**WHAT YOU NEED TO DO**
Each entry below should be reproduced character for character.

**DATA RECORDS**

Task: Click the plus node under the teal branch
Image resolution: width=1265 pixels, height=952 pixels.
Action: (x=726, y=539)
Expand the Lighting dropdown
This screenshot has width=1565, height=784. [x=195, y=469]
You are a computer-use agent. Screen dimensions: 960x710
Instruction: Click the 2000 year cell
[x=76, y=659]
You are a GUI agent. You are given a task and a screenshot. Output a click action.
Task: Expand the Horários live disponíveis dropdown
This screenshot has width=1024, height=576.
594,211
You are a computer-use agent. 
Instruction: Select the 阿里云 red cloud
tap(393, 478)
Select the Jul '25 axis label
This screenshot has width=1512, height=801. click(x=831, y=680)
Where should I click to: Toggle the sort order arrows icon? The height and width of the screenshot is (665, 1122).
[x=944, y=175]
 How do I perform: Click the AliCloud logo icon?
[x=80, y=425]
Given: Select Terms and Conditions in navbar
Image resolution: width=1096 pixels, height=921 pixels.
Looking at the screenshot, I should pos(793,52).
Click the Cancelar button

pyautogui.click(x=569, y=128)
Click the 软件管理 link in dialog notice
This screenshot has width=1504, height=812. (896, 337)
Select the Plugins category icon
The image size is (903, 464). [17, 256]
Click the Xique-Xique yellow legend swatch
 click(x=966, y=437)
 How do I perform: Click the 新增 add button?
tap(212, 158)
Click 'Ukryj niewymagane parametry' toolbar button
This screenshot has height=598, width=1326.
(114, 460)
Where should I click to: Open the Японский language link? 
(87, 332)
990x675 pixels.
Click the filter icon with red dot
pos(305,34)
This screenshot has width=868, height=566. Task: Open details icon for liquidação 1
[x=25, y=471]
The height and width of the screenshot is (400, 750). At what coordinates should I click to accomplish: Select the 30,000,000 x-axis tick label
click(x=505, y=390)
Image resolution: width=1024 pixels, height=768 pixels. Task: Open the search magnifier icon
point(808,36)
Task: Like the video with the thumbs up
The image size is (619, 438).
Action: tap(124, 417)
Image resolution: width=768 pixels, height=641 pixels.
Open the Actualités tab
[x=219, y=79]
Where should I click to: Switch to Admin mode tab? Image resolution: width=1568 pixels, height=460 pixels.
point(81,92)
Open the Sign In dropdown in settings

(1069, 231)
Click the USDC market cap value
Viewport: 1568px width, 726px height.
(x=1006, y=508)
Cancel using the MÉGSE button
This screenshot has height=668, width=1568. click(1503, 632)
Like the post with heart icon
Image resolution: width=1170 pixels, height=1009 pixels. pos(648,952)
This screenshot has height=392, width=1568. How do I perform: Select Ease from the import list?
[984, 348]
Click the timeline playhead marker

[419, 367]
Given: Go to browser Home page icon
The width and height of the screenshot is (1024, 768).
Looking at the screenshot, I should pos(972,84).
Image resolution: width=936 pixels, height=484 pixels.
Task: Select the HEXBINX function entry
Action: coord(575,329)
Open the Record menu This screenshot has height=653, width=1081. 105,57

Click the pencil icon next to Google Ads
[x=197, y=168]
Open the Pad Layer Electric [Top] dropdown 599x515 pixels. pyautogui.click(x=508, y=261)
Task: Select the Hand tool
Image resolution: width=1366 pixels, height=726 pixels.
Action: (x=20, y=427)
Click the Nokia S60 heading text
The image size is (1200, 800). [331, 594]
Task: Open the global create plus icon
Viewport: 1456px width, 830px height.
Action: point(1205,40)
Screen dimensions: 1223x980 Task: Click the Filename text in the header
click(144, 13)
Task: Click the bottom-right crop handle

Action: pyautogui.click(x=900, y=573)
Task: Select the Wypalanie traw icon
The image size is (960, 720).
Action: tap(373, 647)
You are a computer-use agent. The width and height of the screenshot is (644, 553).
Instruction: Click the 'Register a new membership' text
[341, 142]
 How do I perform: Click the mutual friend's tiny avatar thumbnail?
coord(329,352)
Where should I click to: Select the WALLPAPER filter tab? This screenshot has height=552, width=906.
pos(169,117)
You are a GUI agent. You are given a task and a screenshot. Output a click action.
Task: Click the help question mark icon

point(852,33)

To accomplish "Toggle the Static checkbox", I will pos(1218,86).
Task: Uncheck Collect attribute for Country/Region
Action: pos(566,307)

**ANSWER SECTION**
Task: Click the plus node under the teal branch
Image resolution: width=1265 pixels, height=952 pixels.
Action: (x=726, y=539)
Expand the Lighting dropdown
This screenshot has width=1565, height=784. [x=195, y=469]
You are a computer-use agent. Screen dimensions: 960x710
Instruction: Click the 2000 year cell
[x=76, y=659]
You are a GUI agent. You are given a task and a screenshot. Output a click action.
Task: Expand the Horários live disponíveis dropdown
This screenshot has width=1024, height=576.
594,211
You are a computer-use agent. 
Instruction: Select the 阿里云 red cloud
tap(393, 478)
Select the Jul '25 axis label
This screenshot has width=1512, height=801. click(x=831, y=680)
Where should I click to: Toggle the sort order arrows icon? The height and width of the screenshot is (665, 1122).
[x=944, y=175]
 How do I perform: Click the AliCloud logo icon?
[x=80, y=425]
Given: Select Terms and Conditions in navbar
Image resolution: width=1096 pixels, height=921 pixels.
Looking at the screenshot, I should pos(793,52).
Click the Cancelar button

pyautogui.click(x=569, y=128)
Click the 软件管理 link in dialog notice
This screenshot has width=1504, height=812. (896, 337)
Select the Plugins category icon
The image size is (903, 464). [17, 256]
Click the Xique-Xique yellow legend swatch
 click(x=966, y=437)
 How do I perform: Click the 新增 add button?
tap(212, 158)
Click 'Ukryj niewymagane parametry' toolbar button
This screenshot has height=598, width=1326.
(114, 460)
Where should I click to: Open the Японский language link? 
(87, 332)
990x675 pixels.
Click the filter icon with red dot
pos(305,34)
This screenshot has width=868, height=566. Task: Open details icon for liquidação 1
[x=25, y=471]
The height and width of the screenshot is (400, 750). At what coordinates should I click to accomplish: Select the 30,000,000 x-axis tick label
click(x=505, y=390)
Image resolution: width=1024 pixels, height=768 pixels. Task: Open the search magnifier icon
point(808,36)
Task: Like the video with the thumbs up
The image size is (619, 438).
Action: tap(124, 417)
Image resolution: width=768 pixels, height=641 pixels.
Open the Actualités tab
[x=219, y=79]
Where should I click to: Switch to Admin mode tab? Image resolution: width=1568 pixels, height=460 pixels.
point(81,92)
Open the Sign In dropdown in settings

(1069, 231)
Click the USDC market cap value
Viewport: 1568px width, 726px height.
(x=1006, y=508)
Cancel using the MÉGSE button
This screenshot has height=668, width=1568. click(1503, 632)
Like the post with heart icon
Image resolution: width=1170 pixels, height=1009 pixels. pos(648,952)
This screenshot has height=392, width=1568. How do I perform: Select Ease from the import list?
[984, 348]
Click the timeline playhead marker

[419, 367]
Given: Go to browser Home page icon
The width and height of the screenshot is (1024, 768).
Looking at the screenshot, I should pos(972,84).
Image resolution: width=936 pixels, height=484 pixels.
Task: Select the HEXBINX function entry
Action: coord(575,329)
Open the Record menu This screenshot has height=653, width=1081. 105,57

Click the pencil icon next to Google Ads
[x=197, y=168]
Open the Pad Layer Electric [Top] dropdown 599x515 pixels. pyautogui.click(x=508, y=261)
Task: Select the Hand tool
Image resolution: width=1366 pixels, height=726 pixels.
Action: (x=20, y=427)
Click the Nokia S60 heading text
The image size is (1200, 800). [331, 594]
Task: Open the global create plus icon
Viewport: 1456px width, 830px height.
Action: point(1205,40)
Screen dimensions: 1223x980 Task: Click the Filename text in the header
click(144, 13)
Task: Click the bottom-right crop handle

Action: pyautogui.click(x=900, y=573)
Task: Select the Wypalanie traw icon
The image size is (960, 720).
Action: tap(373, 647)
You are a computer-use agent. The width and height of the screenshot is (644, 553).
Instruction: Click the 'Register a new membership' text
[341, 142]
 How do I perform: Click the mutual friend's tiny avatar thumbnail?
coord(329,352)
Where should I click to: Select the WALLPAPER filter tab? This screenshot has height=552, width=906.
pos(169,117)
You are a GUI agent. You are given a task and a screenshot. Output a click action.
Task: Click the help question mark icon

point(852,33)

To accomplish "Toggle the Static checkbox", I will pos(1218,86).
Task: Uncheck Collect attribute for Country/Region
Action: pos(566,307)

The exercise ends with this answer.